▶ _Aim_:
Transcribe the lines of the material below without any changes, from the line containing "At what coordinates should I click to accomplish: Expand" through the line containing "(x=644, y=573)", both of those lines included.

--- START ---

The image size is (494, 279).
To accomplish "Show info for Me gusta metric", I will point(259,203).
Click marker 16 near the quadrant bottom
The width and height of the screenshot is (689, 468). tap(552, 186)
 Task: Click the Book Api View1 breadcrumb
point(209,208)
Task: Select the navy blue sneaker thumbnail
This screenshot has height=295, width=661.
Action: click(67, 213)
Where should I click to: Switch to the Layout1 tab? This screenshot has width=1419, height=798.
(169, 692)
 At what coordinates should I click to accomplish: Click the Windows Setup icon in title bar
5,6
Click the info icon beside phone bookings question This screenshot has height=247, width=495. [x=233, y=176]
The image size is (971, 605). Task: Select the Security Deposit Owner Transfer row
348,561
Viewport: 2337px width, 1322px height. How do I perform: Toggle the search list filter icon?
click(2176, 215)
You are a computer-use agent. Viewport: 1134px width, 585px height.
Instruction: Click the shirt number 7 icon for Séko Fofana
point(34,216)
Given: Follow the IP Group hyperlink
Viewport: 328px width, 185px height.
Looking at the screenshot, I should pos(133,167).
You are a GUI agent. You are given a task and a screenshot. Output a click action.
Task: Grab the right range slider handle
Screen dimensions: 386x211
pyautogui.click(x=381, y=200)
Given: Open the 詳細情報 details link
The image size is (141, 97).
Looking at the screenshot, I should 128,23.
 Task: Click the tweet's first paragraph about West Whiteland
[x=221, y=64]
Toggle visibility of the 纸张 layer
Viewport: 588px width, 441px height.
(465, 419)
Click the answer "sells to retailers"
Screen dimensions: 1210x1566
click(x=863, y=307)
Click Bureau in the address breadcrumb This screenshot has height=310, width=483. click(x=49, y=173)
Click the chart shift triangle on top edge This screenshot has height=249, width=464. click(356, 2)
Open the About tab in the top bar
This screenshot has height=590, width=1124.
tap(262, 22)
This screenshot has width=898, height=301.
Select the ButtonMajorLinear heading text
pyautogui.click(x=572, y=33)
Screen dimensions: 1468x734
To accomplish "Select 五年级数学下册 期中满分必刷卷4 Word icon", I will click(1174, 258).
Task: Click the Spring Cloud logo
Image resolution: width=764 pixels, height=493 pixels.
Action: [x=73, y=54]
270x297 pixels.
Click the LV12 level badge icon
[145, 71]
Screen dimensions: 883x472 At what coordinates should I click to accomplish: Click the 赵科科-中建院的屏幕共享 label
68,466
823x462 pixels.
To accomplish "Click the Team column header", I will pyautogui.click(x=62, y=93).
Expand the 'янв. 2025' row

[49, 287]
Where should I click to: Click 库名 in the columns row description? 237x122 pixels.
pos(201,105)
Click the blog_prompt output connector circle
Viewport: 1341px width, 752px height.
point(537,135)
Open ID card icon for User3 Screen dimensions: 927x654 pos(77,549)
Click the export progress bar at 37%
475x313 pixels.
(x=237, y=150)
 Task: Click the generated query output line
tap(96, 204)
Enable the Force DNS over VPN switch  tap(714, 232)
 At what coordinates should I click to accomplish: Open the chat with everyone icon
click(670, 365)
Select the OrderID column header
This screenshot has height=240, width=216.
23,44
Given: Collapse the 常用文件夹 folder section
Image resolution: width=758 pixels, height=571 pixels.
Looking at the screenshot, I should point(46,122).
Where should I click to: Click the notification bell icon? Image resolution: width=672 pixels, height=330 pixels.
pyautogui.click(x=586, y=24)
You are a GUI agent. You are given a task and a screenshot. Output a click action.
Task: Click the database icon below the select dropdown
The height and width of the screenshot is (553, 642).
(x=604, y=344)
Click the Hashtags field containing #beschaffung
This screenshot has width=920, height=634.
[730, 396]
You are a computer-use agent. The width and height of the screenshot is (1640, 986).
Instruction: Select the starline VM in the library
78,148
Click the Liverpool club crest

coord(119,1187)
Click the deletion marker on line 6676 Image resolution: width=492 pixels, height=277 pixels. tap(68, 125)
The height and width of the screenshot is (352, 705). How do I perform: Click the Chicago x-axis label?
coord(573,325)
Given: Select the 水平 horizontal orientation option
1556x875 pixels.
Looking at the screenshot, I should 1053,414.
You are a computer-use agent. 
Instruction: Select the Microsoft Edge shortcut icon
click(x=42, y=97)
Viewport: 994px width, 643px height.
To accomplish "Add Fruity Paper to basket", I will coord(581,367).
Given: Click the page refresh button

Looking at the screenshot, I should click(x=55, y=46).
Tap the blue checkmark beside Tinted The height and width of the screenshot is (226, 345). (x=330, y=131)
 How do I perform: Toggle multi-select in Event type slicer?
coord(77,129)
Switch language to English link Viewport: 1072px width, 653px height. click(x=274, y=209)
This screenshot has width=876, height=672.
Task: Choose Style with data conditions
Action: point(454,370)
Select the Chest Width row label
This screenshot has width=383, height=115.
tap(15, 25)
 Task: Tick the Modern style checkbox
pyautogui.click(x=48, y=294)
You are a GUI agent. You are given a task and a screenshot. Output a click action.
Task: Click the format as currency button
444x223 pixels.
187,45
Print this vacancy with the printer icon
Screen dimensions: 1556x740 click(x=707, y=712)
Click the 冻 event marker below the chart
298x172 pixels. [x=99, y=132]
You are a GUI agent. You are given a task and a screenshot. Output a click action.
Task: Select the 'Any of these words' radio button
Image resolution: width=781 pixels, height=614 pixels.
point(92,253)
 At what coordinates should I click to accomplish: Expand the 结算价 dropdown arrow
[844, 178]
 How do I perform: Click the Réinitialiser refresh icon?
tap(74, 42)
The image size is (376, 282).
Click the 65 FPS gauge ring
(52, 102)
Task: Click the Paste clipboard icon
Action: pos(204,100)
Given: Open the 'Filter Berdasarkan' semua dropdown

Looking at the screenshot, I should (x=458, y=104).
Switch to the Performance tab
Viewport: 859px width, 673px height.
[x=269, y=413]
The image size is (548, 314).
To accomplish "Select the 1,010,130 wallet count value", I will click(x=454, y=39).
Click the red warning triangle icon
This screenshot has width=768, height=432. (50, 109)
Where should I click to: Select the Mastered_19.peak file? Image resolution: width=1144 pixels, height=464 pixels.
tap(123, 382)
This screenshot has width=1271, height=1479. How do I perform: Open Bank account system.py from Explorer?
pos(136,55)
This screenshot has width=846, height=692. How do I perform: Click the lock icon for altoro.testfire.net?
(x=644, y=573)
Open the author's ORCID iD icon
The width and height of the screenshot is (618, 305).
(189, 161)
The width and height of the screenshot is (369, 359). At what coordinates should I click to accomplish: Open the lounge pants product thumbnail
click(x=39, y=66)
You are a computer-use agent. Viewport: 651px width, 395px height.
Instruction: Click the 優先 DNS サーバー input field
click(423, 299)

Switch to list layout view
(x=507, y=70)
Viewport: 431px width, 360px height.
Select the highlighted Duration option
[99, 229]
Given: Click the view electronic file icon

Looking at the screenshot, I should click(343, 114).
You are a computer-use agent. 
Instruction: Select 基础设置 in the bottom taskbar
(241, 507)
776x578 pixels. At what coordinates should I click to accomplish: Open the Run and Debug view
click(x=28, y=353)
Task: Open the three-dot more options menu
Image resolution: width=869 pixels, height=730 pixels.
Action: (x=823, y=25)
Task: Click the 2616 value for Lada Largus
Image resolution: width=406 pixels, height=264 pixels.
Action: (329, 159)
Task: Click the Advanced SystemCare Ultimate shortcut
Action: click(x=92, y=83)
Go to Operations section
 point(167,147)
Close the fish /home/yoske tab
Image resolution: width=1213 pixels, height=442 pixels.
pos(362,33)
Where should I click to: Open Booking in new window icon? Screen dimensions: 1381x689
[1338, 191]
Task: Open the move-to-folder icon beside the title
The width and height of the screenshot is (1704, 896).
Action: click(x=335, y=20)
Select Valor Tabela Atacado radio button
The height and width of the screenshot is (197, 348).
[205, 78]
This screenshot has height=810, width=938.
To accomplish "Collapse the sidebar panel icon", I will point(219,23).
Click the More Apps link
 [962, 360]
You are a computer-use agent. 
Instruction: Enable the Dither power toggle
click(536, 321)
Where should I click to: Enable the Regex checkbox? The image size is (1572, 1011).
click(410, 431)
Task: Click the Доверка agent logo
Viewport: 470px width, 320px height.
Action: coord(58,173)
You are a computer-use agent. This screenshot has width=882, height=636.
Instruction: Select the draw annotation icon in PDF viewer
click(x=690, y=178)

--- END ---

▶ _Solution below_:
 At what coordinates should I click to accomplish: Expand the 结算价 dropdown arrow
[844, 178]
 How do I perform: Click the Réinitialiser refresh icon?
tap(74, 42)
The image size is (376, 282).
Click the 65 FPS gauge ring
(52, 102)
Task: Click the Paste clipboard icon
Action: pos(204,100)
Given: Open the 'Filter Berdasarkan' semua dropdown

Looking at the screenshot, I should (x=458, y=104).
Switch to the Performance tab
Viewport: 859px width, 673px height.
[x=269, y=413]
The image size is (548, 314).
To accomplish "Select the 1,010,130 wallet count value", I will click(x=454, y=39).
Click the red warning triangle icon
This screenshot has width=768, height=432. (50, 109)
Where should I click to: Select the Mastered_19.peak file? Image resolution: width=1144 pixels, height=464 pixels.
tap(123, 382)
This screenshot has width=1271, height=1479. How do I perform: Open Bank account system.py from Explorer?
pos(136,55)
This screenshot has width=846, height=692. How do I perform: Click the lock icon for altoro.testfire.net?
(x=644, y=573)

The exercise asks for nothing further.